According to unofficial results, 73 percent of county voters said “yes” to the borrowing.
“I am ecstatic,” said Wake Tech President Stephen Scott. “We are so grateful to Wake County.”
Once construction is complete, Scott said, the college will be able to accommodate 50 percent enrollment growth.
The $200 million would be used to add buildings at the community college’s bustling Northern Wake campus and start construction on a new Research Triangle Park branch in Morrisville. The main campus south of Raleigh would get repairs, and the Public Safety Education campus would be finished.
County officials have said the bond issue would not require a tax increase, but it would absorb the county’s borrowing capacity, meaning a future bond issue for K-12 schools almost certainly would lead to a tax increase.
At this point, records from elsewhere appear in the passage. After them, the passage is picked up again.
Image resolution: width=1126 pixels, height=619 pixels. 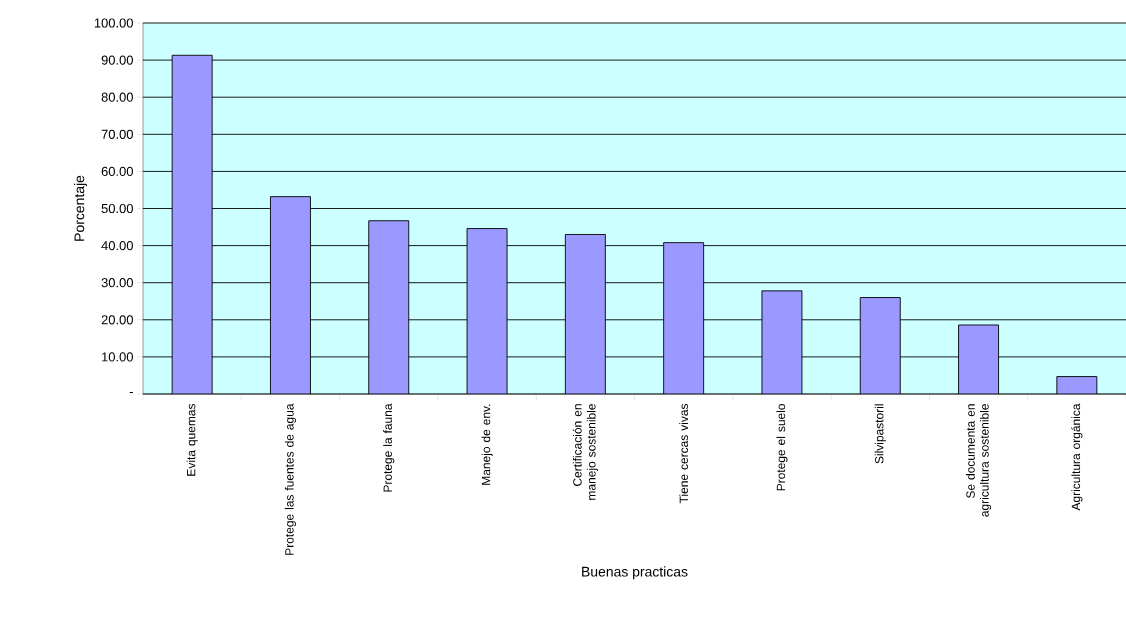 What do you see at coordinates (117, 97) in the screenshot?
I see `y-tick-label: 80.00` at bounding box center [117, 97].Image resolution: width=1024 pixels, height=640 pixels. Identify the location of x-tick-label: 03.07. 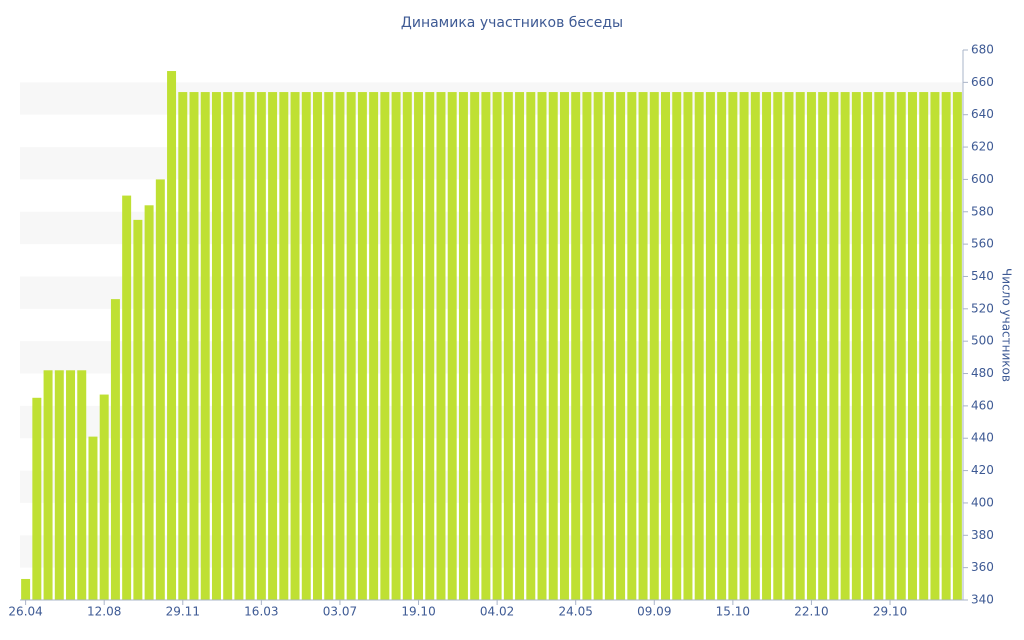
(340, 612).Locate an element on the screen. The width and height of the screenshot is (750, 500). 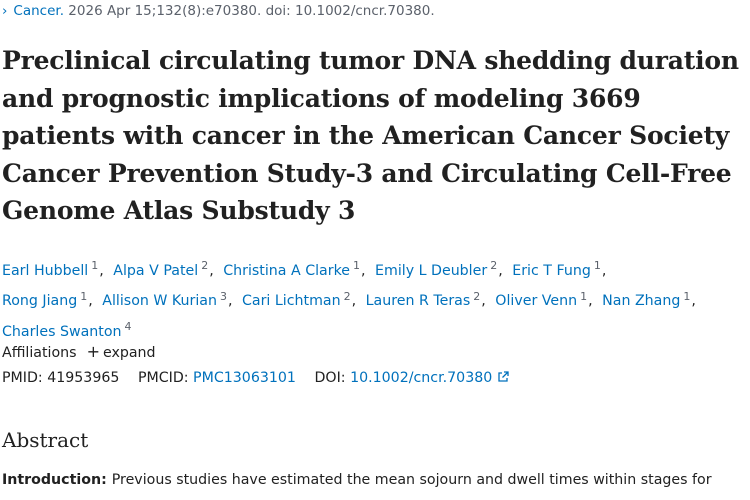
author-name: Lauren R Teras is located at coordinates (418, 302).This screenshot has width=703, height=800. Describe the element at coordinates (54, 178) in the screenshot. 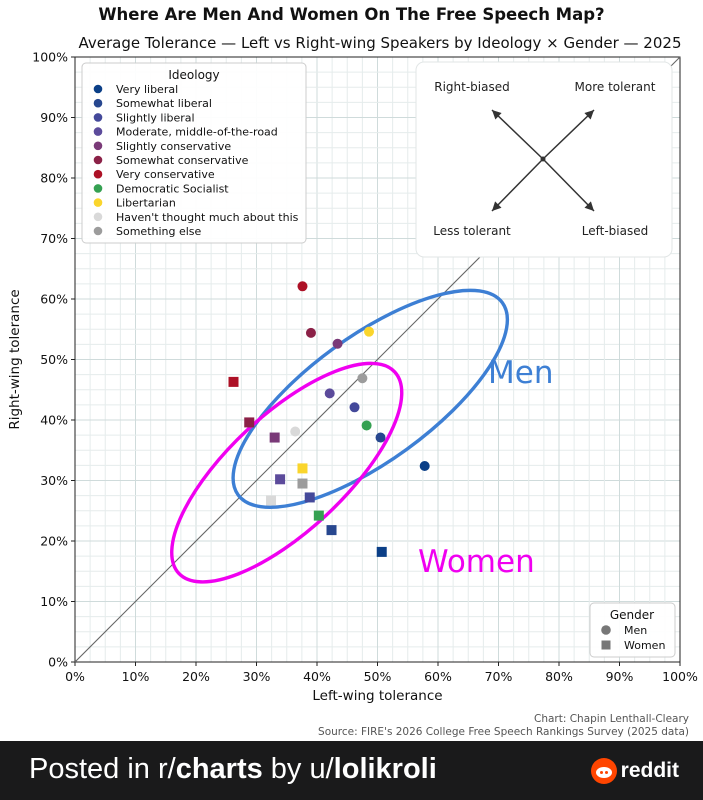

I see `y-tick-label: 80%` at that location.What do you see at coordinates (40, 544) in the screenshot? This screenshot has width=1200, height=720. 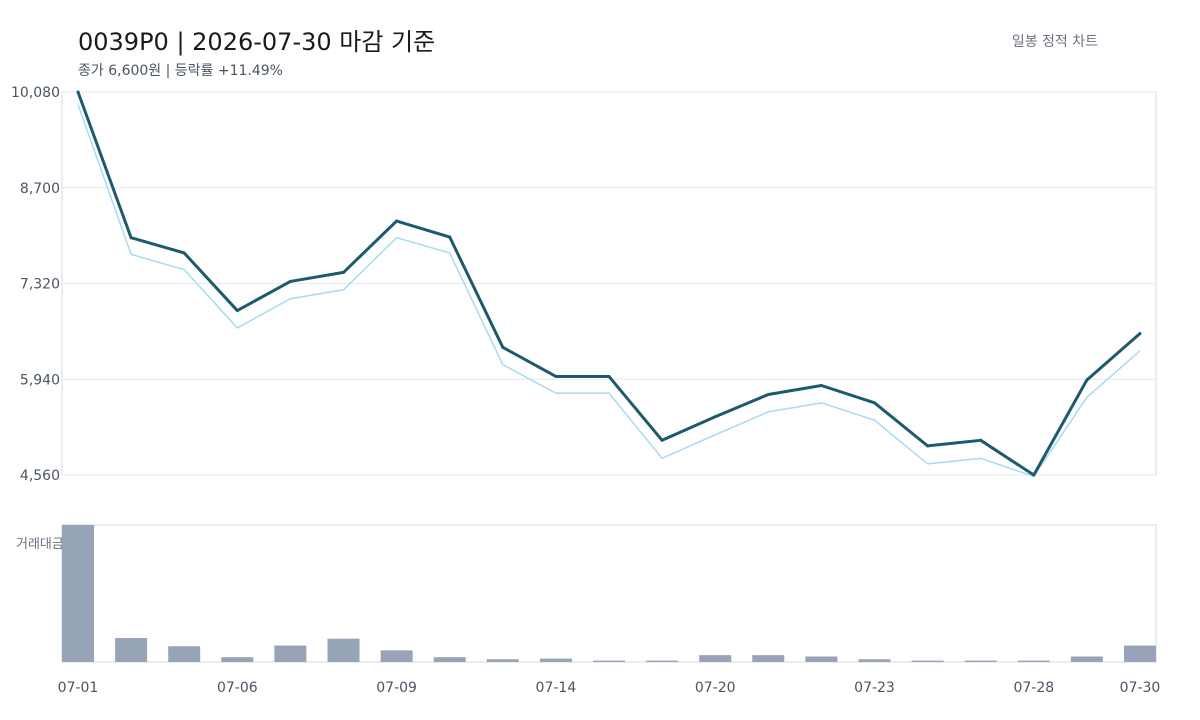 I see `volume-label: 거래대금` at bounding box center [40, 544].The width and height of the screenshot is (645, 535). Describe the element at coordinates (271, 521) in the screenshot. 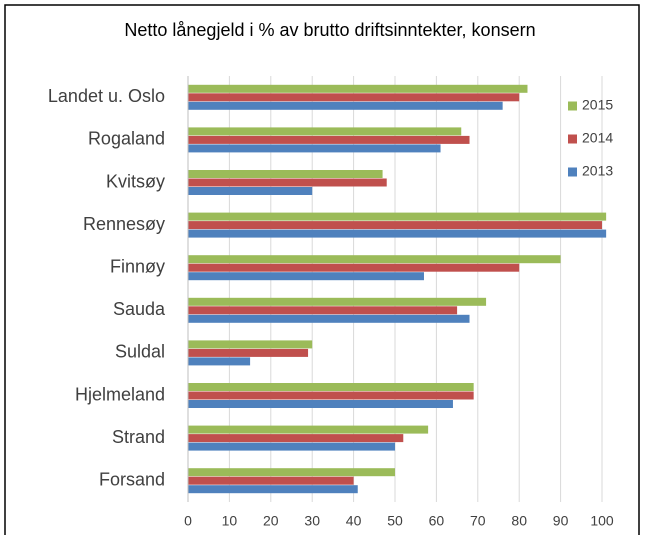

I see `x-tick-label: 20` at that location.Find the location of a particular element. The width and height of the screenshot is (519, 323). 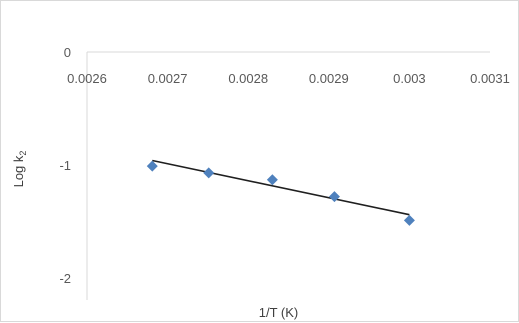

y-tick-labels: 0 -1 -2 is located at coordinates (65, 166).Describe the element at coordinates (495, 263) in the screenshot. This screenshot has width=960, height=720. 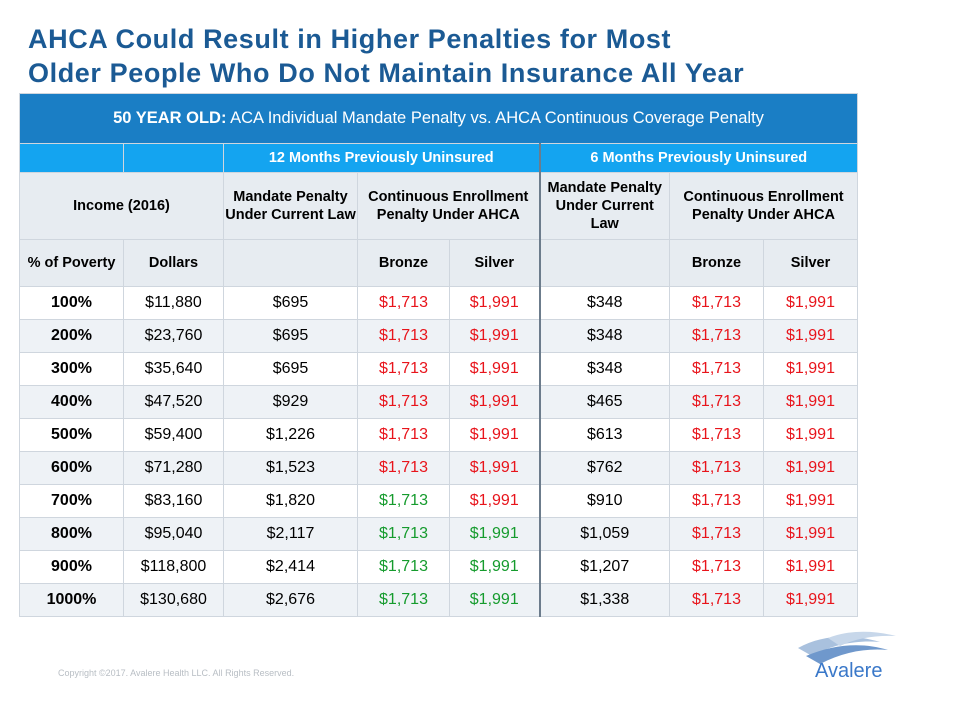
I see `silver-header-12: Silver` at that location.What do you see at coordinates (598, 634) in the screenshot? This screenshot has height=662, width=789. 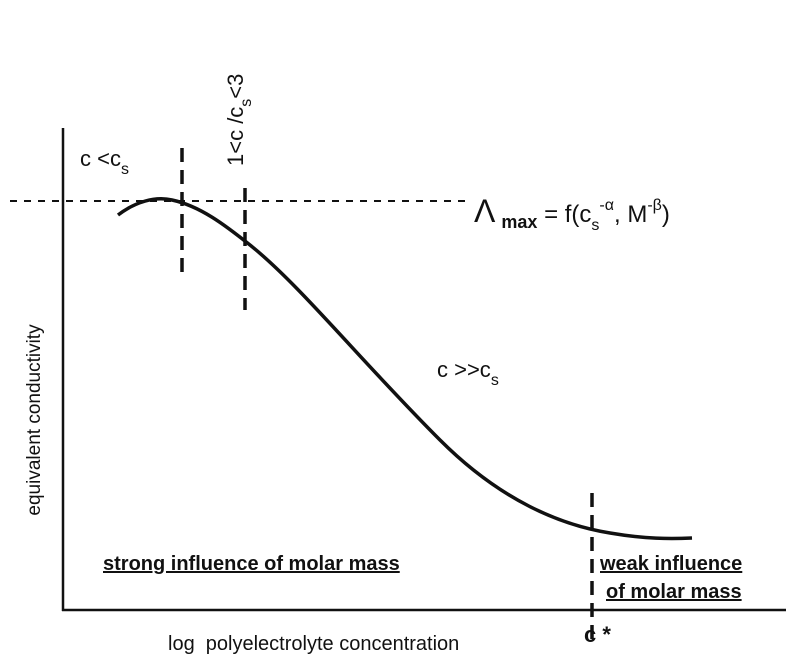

Voters have supported two bond issues for Wake Tech in the past decade – $40 million in 2004 and $92 million in 2007.
The community college, like Wake County itself, has experienced steep growth in recent years. The recession and slow recovery have nudged unemployed workers back to class to upgrade their skills, and students seeking an affordable path to a college degree have flocked to Wake Tech. For the first time this fall, degree-seeking students surpassed the 20,000 mark, and some 5,400 were on the waiting list for classes. Wake Tech officials say the college serves one of eight adults in the county; 66,000 took at least one course there.
The money would be spent during a four-year period starting in 2013. About 500,000 square feet of new building space would be constructed, as well as 4,500 additional parking spots. A new Research Triangle Park campus would take shape with three buildings, a parking lot, roads and other infrastructure.
The Wake Tech bonds had no organized opposition.
The Wake County Taxpayers Association, a government watchdog group, supported the bond issue, despite concerns about the size of the borrowing and the fact that future Wake school bonds would require a tax hike.
The association’s board had issued a statement saying it supported Wake Tech “for the opportunity it provides for excellent job training for an ever increasing large number of students and we acknowledge the need for new space to handle future enrollment numbers.”